For the string "waveform", report how many lines in the records below contain it, and nothing more.

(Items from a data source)

============================================================

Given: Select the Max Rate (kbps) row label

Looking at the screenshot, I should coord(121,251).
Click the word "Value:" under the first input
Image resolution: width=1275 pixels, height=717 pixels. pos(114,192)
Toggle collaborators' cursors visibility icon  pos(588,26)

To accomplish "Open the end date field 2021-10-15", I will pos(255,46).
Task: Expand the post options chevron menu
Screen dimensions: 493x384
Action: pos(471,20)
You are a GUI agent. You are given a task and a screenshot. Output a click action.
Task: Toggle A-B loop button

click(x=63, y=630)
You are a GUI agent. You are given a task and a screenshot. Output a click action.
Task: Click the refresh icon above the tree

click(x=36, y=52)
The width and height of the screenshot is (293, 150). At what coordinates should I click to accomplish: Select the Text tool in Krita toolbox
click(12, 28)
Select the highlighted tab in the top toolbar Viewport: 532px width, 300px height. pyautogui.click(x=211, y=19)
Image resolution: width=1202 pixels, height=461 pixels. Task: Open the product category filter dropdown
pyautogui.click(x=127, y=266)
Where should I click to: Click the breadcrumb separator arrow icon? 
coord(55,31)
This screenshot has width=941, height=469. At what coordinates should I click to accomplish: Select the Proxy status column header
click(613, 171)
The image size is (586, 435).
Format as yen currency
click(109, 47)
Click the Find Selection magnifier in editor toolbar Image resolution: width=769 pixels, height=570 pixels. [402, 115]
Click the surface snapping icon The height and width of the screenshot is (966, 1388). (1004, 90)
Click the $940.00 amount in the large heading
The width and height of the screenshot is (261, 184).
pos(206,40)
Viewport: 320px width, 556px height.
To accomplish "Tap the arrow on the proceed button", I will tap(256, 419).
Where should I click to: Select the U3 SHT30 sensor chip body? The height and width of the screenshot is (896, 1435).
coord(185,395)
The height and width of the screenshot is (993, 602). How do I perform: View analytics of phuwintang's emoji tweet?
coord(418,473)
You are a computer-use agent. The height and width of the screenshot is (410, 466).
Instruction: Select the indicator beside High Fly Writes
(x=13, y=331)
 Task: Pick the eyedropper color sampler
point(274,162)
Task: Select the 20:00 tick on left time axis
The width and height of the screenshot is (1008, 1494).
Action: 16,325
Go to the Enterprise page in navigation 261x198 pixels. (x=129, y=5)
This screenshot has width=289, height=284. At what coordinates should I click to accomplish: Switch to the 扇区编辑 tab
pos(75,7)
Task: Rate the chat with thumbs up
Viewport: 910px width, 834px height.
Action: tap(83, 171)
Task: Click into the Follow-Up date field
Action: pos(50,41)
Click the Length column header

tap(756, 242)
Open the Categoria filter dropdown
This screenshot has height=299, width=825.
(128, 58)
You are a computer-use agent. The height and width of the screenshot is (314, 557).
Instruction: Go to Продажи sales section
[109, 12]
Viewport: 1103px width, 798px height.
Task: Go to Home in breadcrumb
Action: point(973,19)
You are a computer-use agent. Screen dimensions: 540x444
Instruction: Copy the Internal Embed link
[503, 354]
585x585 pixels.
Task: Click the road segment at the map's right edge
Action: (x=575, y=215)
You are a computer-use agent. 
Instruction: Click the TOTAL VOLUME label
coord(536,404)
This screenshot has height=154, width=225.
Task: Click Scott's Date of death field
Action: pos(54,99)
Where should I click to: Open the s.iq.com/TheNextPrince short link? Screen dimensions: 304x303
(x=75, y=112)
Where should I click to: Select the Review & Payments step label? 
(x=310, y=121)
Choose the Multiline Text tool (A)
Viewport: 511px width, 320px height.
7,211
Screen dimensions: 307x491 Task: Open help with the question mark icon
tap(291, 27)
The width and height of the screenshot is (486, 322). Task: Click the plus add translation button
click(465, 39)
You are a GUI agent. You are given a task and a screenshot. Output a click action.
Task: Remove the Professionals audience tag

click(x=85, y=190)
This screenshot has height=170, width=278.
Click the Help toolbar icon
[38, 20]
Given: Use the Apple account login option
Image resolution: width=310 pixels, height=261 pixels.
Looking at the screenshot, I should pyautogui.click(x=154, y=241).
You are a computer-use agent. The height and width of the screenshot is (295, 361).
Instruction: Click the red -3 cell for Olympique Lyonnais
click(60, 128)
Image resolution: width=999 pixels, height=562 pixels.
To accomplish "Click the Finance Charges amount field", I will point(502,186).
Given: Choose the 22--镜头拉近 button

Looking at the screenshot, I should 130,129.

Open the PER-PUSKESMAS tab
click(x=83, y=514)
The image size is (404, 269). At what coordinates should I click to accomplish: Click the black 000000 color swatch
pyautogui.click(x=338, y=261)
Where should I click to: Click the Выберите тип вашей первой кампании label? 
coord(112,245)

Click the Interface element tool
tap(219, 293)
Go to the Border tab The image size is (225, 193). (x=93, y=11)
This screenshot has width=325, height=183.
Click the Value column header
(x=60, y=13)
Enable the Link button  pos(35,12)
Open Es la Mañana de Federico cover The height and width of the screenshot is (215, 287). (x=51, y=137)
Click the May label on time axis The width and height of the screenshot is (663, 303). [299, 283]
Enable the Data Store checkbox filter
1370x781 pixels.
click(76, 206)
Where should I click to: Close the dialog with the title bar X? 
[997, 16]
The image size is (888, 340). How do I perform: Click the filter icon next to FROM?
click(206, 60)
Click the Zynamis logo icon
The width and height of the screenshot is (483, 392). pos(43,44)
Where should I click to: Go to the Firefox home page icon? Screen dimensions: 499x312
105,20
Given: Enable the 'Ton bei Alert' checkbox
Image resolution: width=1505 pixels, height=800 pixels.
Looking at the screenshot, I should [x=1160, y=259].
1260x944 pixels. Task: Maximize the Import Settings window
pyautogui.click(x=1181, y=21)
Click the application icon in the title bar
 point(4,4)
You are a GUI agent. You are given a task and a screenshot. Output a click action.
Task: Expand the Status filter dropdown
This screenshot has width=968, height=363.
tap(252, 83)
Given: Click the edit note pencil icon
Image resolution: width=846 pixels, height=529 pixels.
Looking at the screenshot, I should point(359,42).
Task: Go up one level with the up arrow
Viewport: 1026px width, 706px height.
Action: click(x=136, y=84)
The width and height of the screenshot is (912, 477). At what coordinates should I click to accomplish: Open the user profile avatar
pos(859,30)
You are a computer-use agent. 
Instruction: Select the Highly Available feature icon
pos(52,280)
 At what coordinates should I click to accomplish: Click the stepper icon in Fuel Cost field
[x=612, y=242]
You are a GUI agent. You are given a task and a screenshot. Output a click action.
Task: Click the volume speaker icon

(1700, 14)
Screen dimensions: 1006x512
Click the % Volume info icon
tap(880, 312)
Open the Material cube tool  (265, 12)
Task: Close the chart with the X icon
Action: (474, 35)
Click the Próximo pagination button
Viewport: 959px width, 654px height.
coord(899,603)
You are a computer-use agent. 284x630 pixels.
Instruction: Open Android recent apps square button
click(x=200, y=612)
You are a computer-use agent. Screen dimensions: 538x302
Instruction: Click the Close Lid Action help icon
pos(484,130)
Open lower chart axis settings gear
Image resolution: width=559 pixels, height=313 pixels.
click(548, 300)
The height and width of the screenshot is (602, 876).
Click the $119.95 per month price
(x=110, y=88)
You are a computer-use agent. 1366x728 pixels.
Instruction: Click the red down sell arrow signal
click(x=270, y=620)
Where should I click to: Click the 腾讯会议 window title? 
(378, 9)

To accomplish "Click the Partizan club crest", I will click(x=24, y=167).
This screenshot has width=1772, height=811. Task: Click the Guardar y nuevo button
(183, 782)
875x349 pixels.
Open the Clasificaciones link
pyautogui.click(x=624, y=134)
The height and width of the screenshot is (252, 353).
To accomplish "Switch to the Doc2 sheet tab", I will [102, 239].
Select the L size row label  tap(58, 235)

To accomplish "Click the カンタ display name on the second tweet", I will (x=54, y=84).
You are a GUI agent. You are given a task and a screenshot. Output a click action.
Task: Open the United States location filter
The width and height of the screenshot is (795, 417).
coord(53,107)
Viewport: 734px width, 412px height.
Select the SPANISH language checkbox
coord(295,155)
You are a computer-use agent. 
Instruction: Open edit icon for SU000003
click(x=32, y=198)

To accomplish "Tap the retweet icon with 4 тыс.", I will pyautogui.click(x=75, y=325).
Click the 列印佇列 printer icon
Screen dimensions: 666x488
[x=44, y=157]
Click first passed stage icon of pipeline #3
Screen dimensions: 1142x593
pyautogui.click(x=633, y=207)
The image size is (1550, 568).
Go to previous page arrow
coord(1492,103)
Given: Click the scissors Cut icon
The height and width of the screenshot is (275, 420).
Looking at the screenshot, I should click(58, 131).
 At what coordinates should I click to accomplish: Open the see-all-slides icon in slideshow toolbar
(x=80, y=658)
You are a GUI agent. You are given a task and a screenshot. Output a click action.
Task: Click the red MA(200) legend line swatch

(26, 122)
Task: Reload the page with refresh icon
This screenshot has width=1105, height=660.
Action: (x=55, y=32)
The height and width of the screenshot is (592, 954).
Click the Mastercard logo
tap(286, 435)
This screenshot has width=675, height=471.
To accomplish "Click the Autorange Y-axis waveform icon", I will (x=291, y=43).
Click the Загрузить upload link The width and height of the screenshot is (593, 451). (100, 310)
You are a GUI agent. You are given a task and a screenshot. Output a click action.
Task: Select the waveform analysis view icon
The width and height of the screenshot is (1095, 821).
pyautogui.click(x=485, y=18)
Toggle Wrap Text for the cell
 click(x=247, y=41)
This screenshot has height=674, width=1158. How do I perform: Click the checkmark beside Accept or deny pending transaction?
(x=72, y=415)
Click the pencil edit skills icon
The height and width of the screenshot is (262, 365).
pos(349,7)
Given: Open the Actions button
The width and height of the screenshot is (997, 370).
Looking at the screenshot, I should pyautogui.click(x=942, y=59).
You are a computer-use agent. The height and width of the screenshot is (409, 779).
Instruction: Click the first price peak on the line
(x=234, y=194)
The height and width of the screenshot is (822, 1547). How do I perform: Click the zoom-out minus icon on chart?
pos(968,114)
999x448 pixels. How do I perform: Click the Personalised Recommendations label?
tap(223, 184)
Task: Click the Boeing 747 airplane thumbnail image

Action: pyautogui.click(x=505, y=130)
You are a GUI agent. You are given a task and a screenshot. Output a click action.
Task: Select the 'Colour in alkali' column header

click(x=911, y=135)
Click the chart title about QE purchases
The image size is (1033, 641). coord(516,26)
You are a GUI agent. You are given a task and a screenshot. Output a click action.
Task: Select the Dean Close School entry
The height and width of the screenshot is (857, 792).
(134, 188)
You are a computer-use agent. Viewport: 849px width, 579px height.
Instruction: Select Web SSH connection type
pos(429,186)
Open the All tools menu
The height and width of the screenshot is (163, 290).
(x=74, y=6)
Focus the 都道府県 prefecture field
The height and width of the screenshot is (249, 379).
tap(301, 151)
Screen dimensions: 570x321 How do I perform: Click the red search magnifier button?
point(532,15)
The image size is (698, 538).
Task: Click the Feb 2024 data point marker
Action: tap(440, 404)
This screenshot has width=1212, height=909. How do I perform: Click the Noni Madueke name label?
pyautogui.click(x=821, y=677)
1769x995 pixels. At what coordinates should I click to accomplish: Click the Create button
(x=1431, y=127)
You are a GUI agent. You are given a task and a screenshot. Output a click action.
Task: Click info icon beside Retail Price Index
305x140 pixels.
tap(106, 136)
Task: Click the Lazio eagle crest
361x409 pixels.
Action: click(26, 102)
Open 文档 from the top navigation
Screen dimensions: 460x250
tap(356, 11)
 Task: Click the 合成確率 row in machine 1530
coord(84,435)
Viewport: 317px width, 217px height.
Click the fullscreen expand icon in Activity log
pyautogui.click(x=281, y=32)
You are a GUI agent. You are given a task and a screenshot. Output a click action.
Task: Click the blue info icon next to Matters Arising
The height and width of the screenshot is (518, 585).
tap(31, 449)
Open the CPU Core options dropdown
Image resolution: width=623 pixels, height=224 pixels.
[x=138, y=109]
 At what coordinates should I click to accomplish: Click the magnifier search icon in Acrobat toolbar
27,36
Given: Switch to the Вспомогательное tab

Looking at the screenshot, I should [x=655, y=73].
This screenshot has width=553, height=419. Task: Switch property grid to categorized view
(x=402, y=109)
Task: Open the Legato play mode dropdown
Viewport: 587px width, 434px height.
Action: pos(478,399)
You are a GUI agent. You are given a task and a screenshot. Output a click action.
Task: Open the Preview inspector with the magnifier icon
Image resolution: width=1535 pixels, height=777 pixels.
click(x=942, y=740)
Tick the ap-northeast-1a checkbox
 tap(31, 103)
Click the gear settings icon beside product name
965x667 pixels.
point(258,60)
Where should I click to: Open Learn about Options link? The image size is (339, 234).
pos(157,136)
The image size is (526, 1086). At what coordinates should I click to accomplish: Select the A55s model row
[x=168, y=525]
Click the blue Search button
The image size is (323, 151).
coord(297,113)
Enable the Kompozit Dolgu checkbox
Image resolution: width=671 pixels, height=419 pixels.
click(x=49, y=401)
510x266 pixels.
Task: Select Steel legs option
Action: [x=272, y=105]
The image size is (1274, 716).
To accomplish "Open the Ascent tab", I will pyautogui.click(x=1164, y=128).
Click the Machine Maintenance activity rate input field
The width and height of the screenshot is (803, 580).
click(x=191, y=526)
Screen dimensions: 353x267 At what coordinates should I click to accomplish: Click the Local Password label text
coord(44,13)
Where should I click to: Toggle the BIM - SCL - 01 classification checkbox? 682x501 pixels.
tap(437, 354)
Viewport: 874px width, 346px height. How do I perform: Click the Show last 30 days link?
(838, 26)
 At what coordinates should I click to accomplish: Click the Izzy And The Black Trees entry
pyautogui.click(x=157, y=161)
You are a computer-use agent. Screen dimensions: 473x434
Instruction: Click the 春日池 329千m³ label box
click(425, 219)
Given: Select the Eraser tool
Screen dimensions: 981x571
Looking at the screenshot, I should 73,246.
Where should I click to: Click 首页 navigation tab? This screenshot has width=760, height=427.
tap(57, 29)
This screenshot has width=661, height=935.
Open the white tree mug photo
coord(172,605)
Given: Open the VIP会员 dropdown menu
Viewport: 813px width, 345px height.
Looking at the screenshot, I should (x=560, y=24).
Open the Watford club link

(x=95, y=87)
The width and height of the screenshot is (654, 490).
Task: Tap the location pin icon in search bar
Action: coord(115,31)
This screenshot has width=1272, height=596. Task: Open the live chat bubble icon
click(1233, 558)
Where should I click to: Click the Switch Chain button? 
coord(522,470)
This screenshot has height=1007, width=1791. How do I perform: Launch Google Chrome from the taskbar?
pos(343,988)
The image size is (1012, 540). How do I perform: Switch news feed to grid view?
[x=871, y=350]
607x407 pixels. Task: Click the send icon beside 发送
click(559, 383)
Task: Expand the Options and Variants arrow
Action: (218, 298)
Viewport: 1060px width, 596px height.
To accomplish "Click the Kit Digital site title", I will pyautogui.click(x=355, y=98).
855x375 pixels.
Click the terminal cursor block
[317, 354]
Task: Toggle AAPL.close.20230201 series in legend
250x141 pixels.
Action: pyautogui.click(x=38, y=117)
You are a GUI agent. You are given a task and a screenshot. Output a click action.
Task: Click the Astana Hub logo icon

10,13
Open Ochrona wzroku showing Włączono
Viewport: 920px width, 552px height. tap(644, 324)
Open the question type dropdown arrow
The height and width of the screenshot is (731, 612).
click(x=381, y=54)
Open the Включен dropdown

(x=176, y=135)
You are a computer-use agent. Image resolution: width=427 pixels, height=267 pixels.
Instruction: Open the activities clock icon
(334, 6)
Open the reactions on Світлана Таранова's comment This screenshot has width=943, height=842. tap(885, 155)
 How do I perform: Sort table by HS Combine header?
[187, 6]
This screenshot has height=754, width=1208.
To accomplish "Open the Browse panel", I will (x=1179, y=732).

============================================================

▶ **ANSWER TO THIS TASK**
2